(Dataset rows)
--------------------

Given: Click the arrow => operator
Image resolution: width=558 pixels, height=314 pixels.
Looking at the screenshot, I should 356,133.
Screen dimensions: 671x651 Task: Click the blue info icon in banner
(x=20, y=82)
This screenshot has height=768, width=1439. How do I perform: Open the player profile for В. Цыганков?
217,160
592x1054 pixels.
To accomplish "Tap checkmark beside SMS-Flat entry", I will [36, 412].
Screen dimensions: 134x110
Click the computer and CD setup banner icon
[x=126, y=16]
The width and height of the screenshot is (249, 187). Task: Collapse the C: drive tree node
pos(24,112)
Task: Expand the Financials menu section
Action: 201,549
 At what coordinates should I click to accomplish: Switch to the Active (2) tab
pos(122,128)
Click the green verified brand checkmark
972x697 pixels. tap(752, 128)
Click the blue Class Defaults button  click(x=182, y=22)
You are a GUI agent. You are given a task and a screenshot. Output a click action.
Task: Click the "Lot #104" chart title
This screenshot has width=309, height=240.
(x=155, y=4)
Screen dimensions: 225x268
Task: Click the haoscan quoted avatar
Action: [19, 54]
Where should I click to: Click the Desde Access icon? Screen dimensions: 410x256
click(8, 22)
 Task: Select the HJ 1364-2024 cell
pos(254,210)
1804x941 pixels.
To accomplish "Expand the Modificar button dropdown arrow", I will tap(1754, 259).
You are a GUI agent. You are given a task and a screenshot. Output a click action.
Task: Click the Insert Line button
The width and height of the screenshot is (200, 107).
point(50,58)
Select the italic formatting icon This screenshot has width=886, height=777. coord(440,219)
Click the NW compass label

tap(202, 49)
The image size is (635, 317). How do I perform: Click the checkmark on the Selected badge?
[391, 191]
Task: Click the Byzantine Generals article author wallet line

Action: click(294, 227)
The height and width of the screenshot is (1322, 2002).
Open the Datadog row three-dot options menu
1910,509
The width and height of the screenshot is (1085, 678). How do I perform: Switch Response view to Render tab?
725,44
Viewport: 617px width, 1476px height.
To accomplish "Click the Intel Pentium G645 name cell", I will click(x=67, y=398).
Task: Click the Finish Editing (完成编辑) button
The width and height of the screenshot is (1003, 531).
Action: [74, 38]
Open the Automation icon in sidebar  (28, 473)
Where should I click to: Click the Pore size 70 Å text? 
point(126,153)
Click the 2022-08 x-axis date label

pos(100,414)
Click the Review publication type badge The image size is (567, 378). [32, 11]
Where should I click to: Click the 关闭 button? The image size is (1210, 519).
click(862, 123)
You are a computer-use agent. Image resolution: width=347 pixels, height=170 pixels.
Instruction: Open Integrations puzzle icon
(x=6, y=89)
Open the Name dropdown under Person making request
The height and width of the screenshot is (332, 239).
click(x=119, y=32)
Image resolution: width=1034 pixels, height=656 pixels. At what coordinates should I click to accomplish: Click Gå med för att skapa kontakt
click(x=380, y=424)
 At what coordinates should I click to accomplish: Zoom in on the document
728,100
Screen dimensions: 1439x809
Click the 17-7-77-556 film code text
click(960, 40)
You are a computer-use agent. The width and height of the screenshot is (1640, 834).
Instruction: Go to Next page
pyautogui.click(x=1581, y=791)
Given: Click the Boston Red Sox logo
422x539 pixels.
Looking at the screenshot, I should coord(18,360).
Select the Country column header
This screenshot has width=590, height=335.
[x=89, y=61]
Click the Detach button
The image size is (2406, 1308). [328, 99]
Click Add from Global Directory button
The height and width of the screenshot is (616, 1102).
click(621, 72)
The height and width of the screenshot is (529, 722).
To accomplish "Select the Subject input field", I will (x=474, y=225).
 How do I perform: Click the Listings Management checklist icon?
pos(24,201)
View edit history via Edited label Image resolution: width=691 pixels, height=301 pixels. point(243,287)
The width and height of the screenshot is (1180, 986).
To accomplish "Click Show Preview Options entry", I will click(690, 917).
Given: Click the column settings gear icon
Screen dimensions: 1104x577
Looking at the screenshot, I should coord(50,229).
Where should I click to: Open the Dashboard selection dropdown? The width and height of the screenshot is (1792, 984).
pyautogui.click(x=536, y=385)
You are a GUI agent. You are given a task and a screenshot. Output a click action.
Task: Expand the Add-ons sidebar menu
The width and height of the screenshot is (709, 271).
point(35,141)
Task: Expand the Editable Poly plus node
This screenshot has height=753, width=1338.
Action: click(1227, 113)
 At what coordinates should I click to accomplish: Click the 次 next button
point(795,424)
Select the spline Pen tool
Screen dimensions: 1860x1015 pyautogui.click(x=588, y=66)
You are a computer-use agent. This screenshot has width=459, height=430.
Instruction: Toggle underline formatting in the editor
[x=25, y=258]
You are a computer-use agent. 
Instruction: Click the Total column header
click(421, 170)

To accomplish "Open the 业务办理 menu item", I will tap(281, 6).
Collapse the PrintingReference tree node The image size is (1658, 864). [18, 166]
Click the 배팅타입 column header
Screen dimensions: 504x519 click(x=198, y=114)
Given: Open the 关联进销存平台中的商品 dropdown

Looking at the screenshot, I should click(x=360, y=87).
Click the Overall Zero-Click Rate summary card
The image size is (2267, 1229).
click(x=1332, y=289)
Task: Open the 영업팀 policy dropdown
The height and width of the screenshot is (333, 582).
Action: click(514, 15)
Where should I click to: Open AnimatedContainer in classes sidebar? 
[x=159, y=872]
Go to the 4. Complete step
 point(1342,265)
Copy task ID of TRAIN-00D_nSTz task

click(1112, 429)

--------------------

#### DESCRIPTION OF THE TASK
List the lines of the items above from the line with "Click Add from Global Directory button" to the line with "pos(24,201)" as a numbered list, omitting any blank lines.

#### TASK RESULT
1. Click Add from Global Directory button
2. The height and width of the screenshot is (616, 1102).
3. click(621, 72)
4. The height and width of the screenshot is (529, 722).
5. To accomplish "Select the Subject input field", I will (x=474, y=225).
6.  How do I perform: Click the Listings Management checklist icon?
7. pos(24,201)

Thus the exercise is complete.